1. **Check if we can even find an inverse:** First, we need to calculate a special number called the "determinant" of our matrix. If this number is 0, then we can't find an inverse! To find it for a 3x3 matrix, we take the first number in the top row (which is 1), multiply it by a little "cross-multiplication" of the numbers left when we cover its row and column. Then, we do the same for the second number in the top row (also 1), but we subtract this result.

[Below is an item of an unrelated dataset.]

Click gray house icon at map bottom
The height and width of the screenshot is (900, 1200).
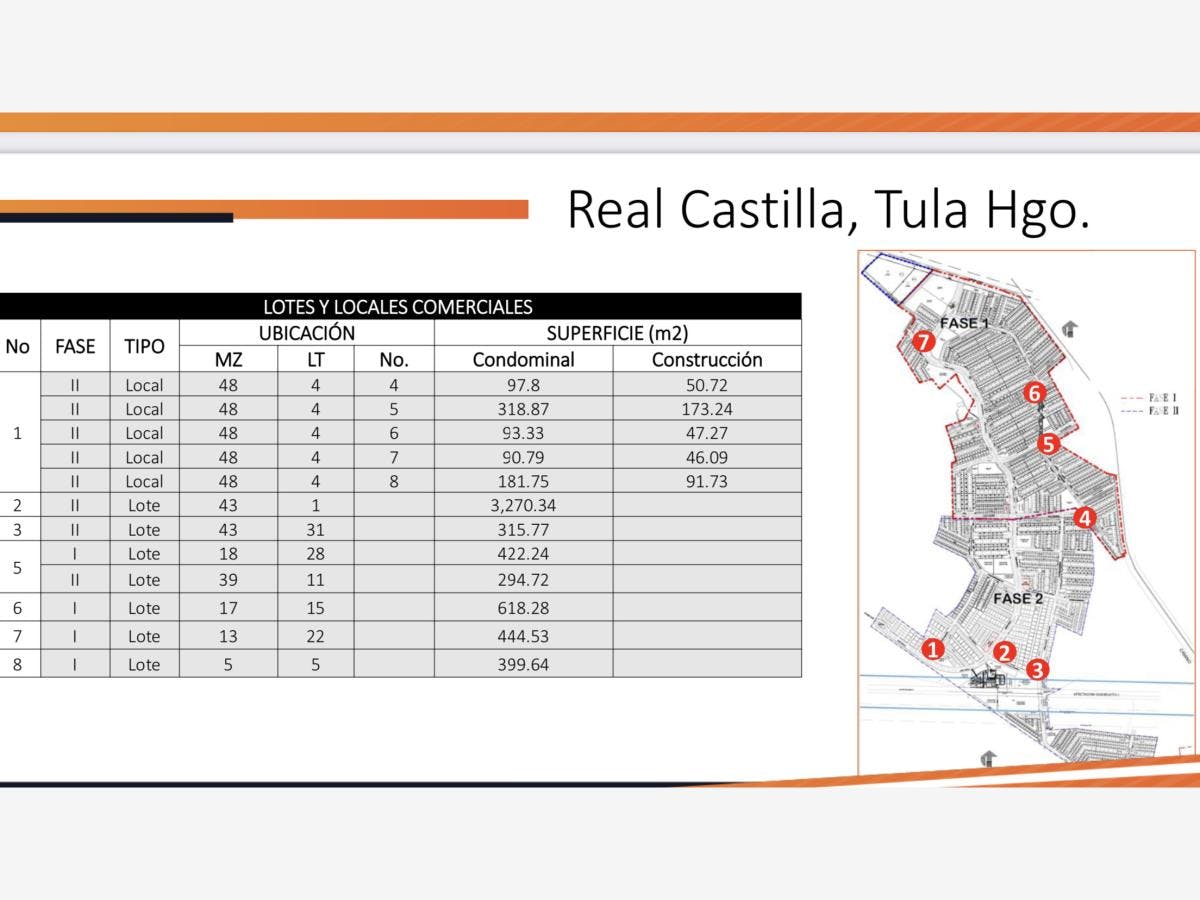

Finally, we do it for the third number in the top row (also 1) and add this result.
* For the first '1': (5 * 5) - (4 * 6) = 25 - 24 = 1
* For the second '1': (3 * 5) - (4 * 3) = 15 - 12 = 3 (we'll subtract this one)
* For the third '1': (3 * 6) - (5 * 3) = 18 - 15 = 3
* So, the determinant is (1 * 1) - (1 * 3) + (1 * 3) = 1 - 3 + 3 = 1.
* Since our determinant is 1 (not zero!), we know we *can* find an inverse!

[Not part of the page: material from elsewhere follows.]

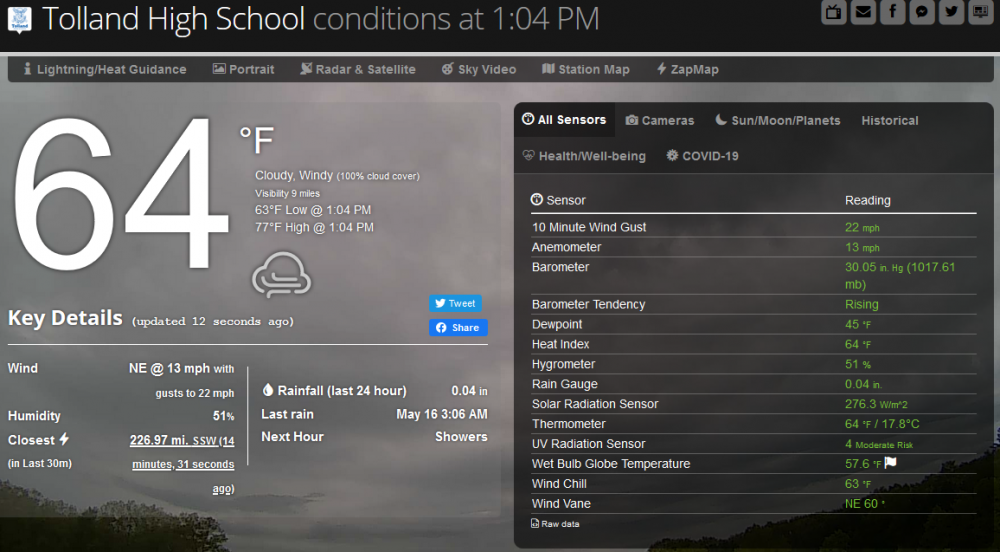Select the Historical tab
The height and width of the screenshot is (552, 1000).
(890, 120)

2. **Make a "little puzzle solutions" matrix:** Now, for *every single number* in our original matrix, we do that "cover up the row and column" trick and perform the little "cross-multiplication" on the remaining 2x2 square. We write all these results down in a new matrix. This is called the "matrix of minors."
* For the top-left spot (1,1): (5*5 - 4*6) = 1
* For the top-middle spot (1,2): (3*5 - 4*3) = 3
* For the top-right spot (1,3): (3*6 - 5*3) = 3
* For the middle-left spot (2,1): (1*5 - 1*6) = -1
* For the center spot (2,2): (1*5 - 1*3) = 2
* For the middle-right spot (2,3): (1*6 - 1*3) = 3
* For the bottom-left spot (3,1): (1*4 - 1*5) = -1
* For the bottom-middle spot (3,2): (1*4 - 1*3) = 1
* For the bottom-right spot (3,3): (1*5 - 1*3) = 2
* So, our "little puzzle solutions" matrix looks like:
$$\left[\begin{array}{ccc} 1 & 3 & 3 \\ -1 & 2 & 3 \\ -1 & 1 & 2 \end{array}\right]$$

3. **Flip some signs in a checkerboard pattern:** Next, we change the signs of some numbers in our "little puzzle solutions" matrix using a special pattern: `+ - +`, `- + -`, `+ - +`. So, if a number is in a '-' spot, we flip its sign.
* Top row: [1, -3, 3]
* Middle row: [-(-1), 2, -(3)] = [1, 2, -3]
* Bottom row: [-1, -(1), 2] = [-1, -1, 2]
* This gives us the "cofactor matrix":
$$\left[\begin{array}{ccc} 1 & -3 & 3 \\ 1 & 2 & -3 \\ -1 & -1 & 2 \end{array}\right]$$

4. **"Rotate" the matrix:** Now, we take our sign-flipped matrix and "rotate" it! Imagine swapping all the numbers across the main diagonal (from top-left to bottom-right). So, what was in row 1, column 2 goes to row 2, column 1, and so on.
* The first column becomes the first row.
* The second column becomes the second row.
* The third column becomes the third row.
* This gives us the "adjoint matrix":
$$\left[\begin{array}{ccc} 1 & 1 & -1 \\ -3 & 2 & -1 \\ 3 & -3 & 2 \end{array}\right]$$

5. **Divide by the determinant:** Finally, we take every number in this "rotated" matrix and divide it by the determinant we found in step 1 (which was 1!).
* Since our determinant was 1, dividing by 1 doesn't change any numbers!
* So, our inverse matrix is:
$$\left[\begin{array}{ccc} 1 & 1 & -1 \\ -3 & 2 & -1 \\ 3 & -3 & 2 \end{array}\right]$$

That's it! We found the "undo" button for our matrix!